Que voit-on sur la photographie qui vante la destination de « Valencia » ? Au premier plan, un homme et  deux femmes. L’homme à la peau blanche est debout, porte une chemise blanche, des lunettes de soleil, une barbe et a les mains sur le volant d’un bateau à moteur. Il sourit mâchoire serrée. Il semble, derrière ses lunettes, regarder vers nous.

A la gauche de l’homme, une femme à la peau blanche se tient debout en position plus basse que l’homme. Elle porte une veste violette ouverte et un t-shirt blanc. Elle a les cheveux détachés et rit la bouche ouverte, dents visibles, en tenant d’une main une boisson jaune pétillante et de l’autre main sa veste en-dessous du sein. Son visage est tourné vers le côté en direction de l’autre femme et de l’homme.

A gauche de l’homme, se tient une femme à la peau blanche assise, les cheveux blonds détachés. Elle tourne son visage et son regard vers l’homme en riant la bouche ouverte. Elle porte une robe à imprimé « zèbre » aux bretelles laissant apparaître épaules et bras nus.

En arrière-plan un bâtiment moderne, aux formes rectangulaires en verre et béton : le bateau semble quitter le port pour aller vers le large : mer, ciel baigné de soleil viennent compléter l’ambiance rieuse.

Dans l’ordre des symboles que nous dit cette publicité ? Elle vise à incarner « l’envie de plaisirs » vendu par le slogan. Sous quelles formes se présentent « ces envies » ? Visiblement l’ordre des envies est aussi un ordre socio-économique, socio-sexiste, socio-raciste, socio-âgiste : 1 homme pour 2 femmes, 3 blancs, 3 riches, 3 jeunes.
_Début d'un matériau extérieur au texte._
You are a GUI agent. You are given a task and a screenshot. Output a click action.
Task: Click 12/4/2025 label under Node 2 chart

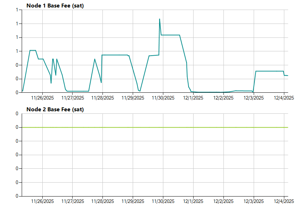tap(284, 202)
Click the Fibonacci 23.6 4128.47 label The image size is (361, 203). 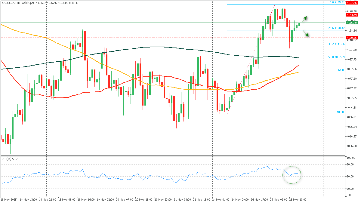pyautogui.click(x=336, y=28)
Que dit la publicité de « l’homme » ? Il est l’homme. L’homme blanc, hétérosexuel. Il incarne la jeunesse, la modernité, la richesse, la virilité. Il résonne avec le lieu qu’il incarne. Il dirige le bateau, il sait où il est et où il veut aller. C’est lui qui domine la situation. En position haute, dans une construction pyramidale où il est positionné au sommet, sa blanchité[2] est éclatante et n’est pas discutable : la couleur blanche de la chemise vient renforcer la blancheur de sa peau. Il est blanc, le blanc dominant. Le visage tourné vers nous qui regardons l’affiche c’est lui qui fait le lien entre nous et elles. Le regard connivent : il sait qu’on sait, c’est lui qui domine le plaisir : plaisir du contrôle (du bateau), plaisir de la domination (les femmes semblent conquises), plaisir d’être tout-puissant, et d’être à sa place, la haute.
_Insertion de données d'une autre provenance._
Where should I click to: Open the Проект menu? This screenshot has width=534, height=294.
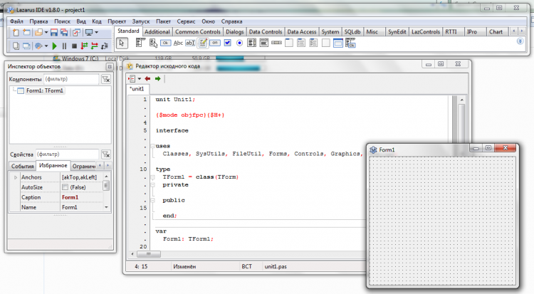pyautogui.click(x=117, y=22)
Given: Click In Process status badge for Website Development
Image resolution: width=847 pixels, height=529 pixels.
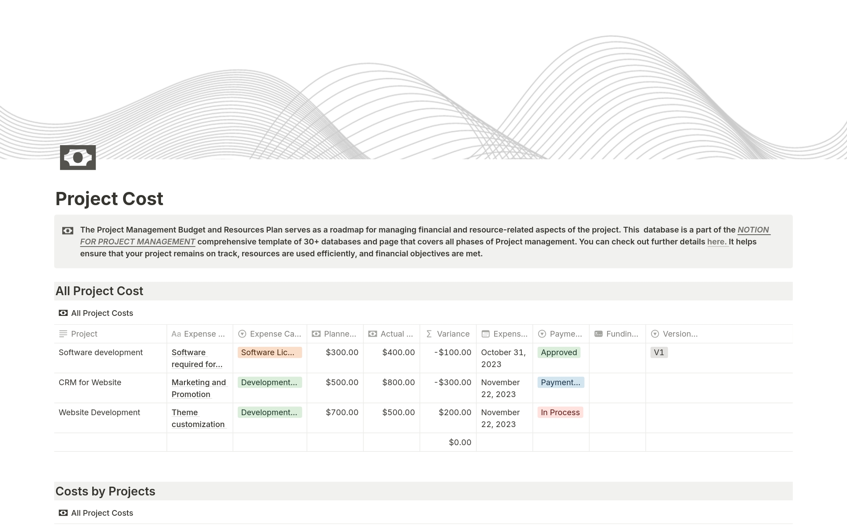Looking at the screenshot, I should click(x=559, y=412).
Que dit la publicité de la « femme » ? Elles sont deux. Doubles. Complices et/ou duplices. Incarnant le libertinage (couleur « violette » de la veste) et de « nature » sauvage (imprimé « zèbre »). Elles sont deux, comme le diable, elles incarnent la tentation des plaisirs sexuels. Les femmes rient gorges déployées. Les vêtements entrouverts, la peau visible, les lèvres écartées, elles sont corporellement « ouvertes ».  L’invitation au voyage est une invitation aux plaisirs sexuels dont l’ordre est hétérosexiste : homme à la barre,  femmes ouvertes et offertes au lieu et à lui.
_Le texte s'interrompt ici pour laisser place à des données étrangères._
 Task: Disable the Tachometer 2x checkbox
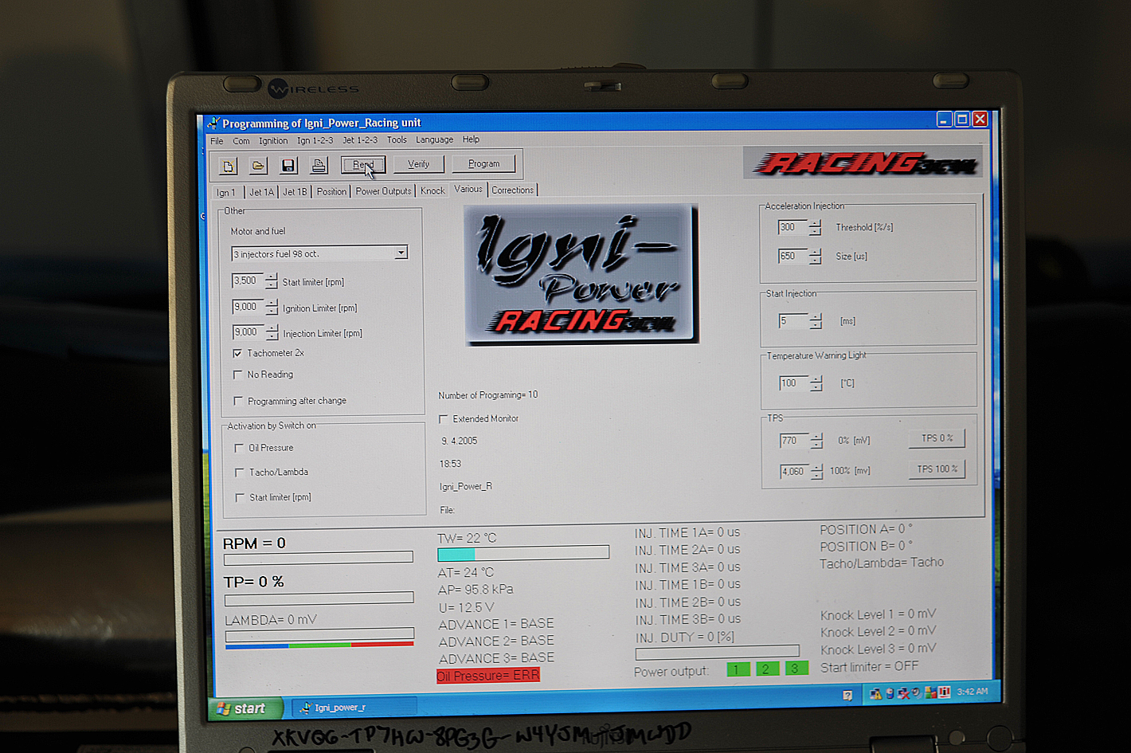click(237, 353)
Le lieu incarne l’ordre moderne et l’ordre de la compétition. Modernité et compétition sont incarnées par le bâtiment Veles e Vents, conçu par l’architecte anglais David Chipperfield à l’extrémité septentrionale du port de Valence. Ce pavillon de la Coupe de l’America a été érigé en 2006 pour accueillir cette célèbre compétition de voile en 2007. Il est situé juste à côté du circuit automobile urbain de Valence qui accueillit de 2008 à 2012 le grand prix d’Europe de Formule 1.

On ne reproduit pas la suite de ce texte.